Davacı Kurum, iş kazası sonucu ölen sigortalının hak sahiplerine bağlanan gelirler ile yapılan ödemelerin 506 sayılı yasanın 26. maddesi uyarınca tazminine karar verilmesini istemiştir.
Mahkemece, anayasa mahkemesi iptal kararı çerçevesinde yapılan bozmaya uyularak yazılı şekilde davanın kabulüne karar verilmiştir.
Hükmün, davacı Kurum avukatı ile davalı işveren limitet şirket avukatı tarafından temyiz edilmesi üzerine, temyiz isteğinin süresinde olduğu anlaşıldıktan ve tetkik hâkimi ... tarafından düzenlenen raporla dosyadaki kâğıtlar okunduktan sonra işin gereği düşünüldü ve aşağıdaki karar tespit edildi.
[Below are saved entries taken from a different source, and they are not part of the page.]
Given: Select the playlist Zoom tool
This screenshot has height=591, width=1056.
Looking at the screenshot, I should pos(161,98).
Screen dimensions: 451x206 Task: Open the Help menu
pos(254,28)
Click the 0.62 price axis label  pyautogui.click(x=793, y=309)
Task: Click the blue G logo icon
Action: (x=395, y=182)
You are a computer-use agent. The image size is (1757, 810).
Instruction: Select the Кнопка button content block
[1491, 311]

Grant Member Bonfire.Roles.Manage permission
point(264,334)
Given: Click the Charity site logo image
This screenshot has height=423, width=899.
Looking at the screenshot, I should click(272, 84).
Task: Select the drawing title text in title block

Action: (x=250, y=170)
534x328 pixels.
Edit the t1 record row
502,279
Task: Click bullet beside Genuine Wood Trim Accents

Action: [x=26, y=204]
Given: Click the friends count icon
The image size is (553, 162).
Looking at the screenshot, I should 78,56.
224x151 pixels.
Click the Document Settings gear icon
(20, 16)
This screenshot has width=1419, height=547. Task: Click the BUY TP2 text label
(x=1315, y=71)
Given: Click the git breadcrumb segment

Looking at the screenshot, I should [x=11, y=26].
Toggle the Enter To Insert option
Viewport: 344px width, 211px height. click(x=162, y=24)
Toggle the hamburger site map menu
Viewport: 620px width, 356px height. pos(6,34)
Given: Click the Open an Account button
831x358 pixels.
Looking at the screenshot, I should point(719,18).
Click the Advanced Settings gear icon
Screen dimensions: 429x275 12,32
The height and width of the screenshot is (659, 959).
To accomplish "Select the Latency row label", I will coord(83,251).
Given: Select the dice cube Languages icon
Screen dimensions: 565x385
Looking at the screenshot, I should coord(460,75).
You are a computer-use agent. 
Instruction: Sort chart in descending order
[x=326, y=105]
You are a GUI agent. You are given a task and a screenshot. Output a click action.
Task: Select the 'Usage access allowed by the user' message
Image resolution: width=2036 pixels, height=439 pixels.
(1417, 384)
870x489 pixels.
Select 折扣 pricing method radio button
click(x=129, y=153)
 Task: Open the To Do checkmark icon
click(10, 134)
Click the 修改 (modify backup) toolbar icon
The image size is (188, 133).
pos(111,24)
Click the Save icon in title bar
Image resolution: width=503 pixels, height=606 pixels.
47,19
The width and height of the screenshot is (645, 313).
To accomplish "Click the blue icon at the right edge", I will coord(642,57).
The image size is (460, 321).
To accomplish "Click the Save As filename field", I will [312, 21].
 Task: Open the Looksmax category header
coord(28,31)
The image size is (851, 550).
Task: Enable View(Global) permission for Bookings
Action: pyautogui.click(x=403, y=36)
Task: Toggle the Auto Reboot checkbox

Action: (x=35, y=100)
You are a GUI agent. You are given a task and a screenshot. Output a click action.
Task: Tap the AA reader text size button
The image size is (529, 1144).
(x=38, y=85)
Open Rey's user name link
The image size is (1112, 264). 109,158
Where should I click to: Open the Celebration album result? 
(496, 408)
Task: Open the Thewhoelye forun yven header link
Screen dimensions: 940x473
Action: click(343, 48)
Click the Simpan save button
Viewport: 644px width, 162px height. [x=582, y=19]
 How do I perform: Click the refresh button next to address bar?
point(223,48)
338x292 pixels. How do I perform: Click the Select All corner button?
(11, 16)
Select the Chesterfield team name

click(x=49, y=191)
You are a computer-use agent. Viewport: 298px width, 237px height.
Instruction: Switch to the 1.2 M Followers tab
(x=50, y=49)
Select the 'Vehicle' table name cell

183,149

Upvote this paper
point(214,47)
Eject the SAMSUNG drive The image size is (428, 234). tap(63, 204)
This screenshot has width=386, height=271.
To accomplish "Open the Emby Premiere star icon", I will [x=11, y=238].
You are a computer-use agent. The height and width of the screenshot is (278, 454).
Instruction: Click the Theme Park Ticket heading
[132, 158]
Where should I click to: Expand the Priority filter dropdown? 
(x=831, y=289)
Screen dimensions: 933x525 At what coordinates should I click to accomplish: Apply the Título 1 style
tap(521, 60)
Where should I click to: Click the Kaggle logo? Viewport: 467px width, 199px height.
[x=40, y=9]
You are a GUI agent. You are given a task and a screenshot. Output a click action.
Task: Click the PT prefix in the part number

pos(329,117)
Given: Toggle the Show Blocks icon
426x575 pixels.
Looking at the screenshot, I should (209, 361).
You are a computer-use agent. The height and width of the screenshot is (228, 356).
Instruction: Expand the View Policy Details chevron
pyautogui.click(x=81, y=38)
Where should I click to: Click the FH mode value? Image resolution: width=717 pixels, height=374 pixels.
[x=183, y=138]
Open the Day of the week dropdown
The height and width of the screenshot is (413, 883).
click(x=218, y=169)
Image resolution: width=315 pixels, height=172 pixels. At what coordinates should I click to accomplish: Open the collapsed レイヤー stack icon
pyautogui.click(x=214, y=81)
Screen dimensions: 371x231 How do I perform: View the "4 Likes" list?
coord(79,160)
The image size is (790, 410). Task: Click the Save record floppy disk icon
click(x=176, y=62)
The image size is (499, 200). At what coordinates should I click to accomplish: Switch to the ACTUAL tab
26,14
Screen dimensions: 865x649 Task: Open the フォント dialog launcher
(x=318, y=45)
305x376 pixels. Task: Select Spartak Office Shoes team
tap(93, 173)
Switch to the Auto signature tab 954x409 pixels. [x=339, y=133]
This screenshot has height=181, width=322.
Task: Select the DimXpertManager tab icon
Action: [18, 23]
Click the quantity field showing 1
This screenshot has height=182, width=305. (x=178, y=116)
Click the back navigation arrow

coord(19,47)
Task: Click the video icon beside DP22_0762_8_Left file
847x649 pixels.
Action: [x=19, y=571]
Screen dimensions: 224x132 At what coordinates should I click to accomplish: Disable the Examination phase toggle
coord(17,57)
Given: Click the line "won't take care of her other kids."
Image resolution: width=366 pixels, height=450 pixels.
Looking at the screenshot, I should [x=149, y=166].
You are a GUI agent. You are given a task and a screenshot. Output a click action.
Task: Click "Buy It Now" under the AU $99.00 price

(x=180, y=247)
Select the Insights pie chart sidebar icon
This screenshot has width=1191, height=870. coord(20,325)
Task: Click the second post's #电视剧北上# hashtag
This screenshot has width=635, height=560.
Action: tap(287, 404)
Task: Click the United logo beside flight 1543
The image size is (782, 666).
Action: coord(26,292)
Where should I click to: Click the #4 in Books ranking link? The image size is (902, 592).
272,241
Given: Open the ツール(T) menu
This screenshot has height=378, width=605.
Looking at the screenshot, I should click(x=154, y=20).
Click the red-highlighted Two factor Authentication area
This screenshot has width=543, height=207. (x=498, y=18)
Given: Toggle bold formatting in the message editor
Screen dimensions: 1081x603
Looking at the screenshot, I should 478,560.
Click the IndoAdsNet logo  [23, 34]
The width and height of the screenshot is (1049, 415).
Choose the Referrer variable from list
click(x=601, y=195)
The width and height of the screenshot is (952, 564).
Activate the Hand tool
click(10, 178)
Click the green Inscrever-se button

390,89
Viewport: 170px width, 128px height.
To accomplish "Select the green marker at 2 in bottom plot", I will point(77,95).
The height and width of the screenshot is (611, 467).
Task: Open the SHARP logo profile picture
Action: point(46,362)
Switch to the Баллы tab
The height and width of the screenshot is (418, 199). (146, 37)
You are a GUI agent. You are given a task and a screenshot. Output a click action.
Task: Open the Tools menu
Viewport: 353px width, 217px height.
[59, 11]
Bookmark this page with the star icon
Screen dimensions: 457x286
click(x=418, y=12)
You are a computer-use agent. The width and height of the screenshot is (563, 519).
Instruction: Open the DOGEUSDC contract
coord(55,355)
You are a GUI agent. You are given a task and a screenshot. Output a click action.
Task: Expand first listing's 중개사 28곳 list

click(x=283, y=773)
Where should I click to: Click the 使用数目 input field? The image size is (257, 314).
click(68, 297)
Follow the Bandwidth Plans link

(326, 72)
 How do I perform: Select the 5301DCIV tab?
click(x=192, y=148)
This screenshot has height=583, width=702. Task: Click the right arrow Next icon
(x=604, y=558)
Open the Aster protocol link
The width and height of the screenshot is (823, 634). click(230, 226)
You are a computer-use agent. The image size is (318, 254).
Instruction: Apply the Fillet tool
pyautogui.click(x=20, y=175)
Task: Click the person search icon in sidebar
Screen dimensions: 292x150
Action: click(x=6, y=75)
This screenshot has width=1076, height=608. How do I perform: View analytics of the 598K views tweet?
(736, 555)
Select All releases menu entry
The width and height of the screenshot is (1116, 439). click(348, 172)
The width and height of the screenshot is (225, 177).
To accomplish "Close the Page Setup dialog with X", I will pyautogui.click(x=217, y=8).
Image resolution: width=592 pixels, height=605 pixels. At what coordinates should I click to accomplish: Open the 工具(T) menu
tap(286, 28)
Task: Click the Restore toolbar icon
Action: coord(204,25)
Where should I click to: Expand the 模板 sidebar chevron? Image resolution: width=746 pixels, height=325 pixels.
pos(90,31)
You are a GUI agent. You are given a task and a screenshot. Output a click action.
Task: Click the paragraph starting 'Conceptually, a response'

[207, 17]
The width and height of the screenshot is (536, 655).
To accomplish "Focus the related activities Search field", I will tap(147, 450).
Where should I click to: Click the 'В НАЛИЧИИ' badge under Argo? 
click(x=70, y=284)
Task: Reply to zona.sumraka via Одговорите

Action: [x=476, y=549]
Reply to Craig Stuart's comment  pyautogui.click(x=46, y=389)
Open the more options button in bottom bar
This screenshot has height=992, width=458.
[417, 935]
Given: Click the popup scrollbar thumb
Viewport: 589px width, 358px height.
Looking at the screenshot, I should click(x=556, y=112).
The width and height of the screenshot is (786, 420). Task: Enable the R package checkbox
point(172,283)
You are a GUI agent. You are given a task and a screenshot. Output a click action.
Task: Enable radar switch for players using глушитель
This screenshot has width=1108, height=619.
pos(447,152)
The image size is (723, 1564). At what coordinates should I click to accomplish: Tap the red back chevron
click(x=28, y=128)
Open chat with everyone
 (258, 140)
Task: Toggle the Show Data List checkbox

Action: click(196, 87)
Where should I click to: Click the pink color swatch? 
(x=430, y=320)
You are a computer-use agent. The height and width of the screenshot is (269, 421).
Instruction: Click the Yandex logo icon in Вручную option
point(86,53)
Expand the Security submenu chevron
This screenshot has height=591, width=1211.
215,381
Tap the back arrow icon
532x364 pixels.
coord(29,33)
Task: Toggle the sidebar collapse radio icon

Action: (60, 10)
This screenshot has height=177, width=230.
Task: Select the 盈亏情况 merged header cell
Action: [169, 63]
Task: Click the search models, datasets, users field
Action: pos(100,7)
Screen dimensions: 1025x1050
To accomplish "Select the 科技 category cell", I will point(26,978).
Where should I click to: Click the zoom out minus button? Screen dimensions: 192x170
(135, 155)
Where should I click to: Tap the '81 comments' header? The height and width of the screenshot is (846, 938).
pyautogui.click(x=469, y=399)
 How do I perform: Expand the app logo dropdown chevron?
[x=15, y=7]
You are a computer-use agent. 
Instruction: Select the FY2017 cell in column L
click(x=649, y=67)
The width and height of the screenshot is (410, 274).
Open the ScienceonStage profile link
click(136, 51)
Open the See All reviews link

1-Dosyadaki yazılara, toplanan delillere ve hükmün dayandığı gerektirici sebeplere göre, davacı Kurum avukatı ile, davalı işveren limitet şirket avukatının, sair temyiz itirazlarının reddi gerekir.
2-Dava, iş kazasından doğan rücu tazminatı istemine ilişkin olup, mahkemece verilen önceki hüküm, dairemizin 05.06.2007 gün 2006/19682 esas 2007/9395 karar sayılı ilamıyla “506 sayılı kanunun 26/1.inci maddesindeki ‘....sigortalı veya hak sahibi kimselerin işverenden isteyebilecekleri miktarlarla sınırlı olmak üzere...’ bölümünün, anayasa mahkemesince 23.11.2006 tarih ve 2003/10 esas 2006/106 karar sayılı kararı ile iptal edilmiş olması karşısında, Kurumun bu maddeden doğan rücu hakkının, ‘halefiyete’ değil, ‘kanundan doğan basit rücu hakkına’ dayandığının kabul edilmesi ve bu kabul çerçevesinde, kurumun rücu alacağının, ilk peşin değerin kusura tekabül eden miktarıyla sınırlı bulunmasına, öte yandan, kesinleşen önceki rücu davalarında hükmolunan miktarın mahsubu yapılırken, sigortalıya bağlanan gelirin ilk peşin sermaye değerinin esas alınması gerektiğine; şayet ilk peşin sermaye değerli gelirle birlikte artışlara da hükmedilmişse; artışların, hükmolunacak rücu tazminatından mahsup edilmesine olanak bulunmamasına, bu çevrede meseleye fiili ödemeler açısından bakıldığında ise fiili ödemenin mevcudiyeti halinde, Kurumun talep edebileceği miktarın hesabının da aynı şekilde gerçekleştirilmesi gerekmekte olup; şayet ilk peşin sermaye değerli gelirin kusur karşılığı, fiili ödeme miktarından düşük ise o takdirde ilk peşin sermaye değerine itibar edilmesi; aksine fiili ödeme miktarı ilk peşin değerden düşük ise o takdirde de fiili ödeme miktarının esas alınması gerektiğine” işaret edilerek bozulmuştur.
...........
Hükmüne uyulan bozma ilamı kapsamında yapılan yargılama süreci sonunda,davalı işveren şirketin %60, davalı ...’in %10, davalı ...’nin %10, sigortalının %20 kusurlu sayılmasına ve cenaze giderinin %50 istem karşılığının hüküm altına alınmasına ilişkin mahkeme kararında bir isabetsizlik bulunmamaktadır. Ancak, ilk peşin Değerli gelirler toplamı 3144,13 TL’nin %50 istem karşılığı 1572,07 TL’nin tahsiline karar verilmesi gerekirken, ilk peşin değerli gelirler toplamının %80 kusur karşılığı olan 2515,30 TL’nin tahsiline hükmedilmesi usul ve yasaya aykırı görülmüştür. Kuşkusuz hükmü temyiz etmeyen davalılar ... ile ... yönünden davacı kurum lehine oluşan usulü kazanılmış hak durumu gözetilmelidir.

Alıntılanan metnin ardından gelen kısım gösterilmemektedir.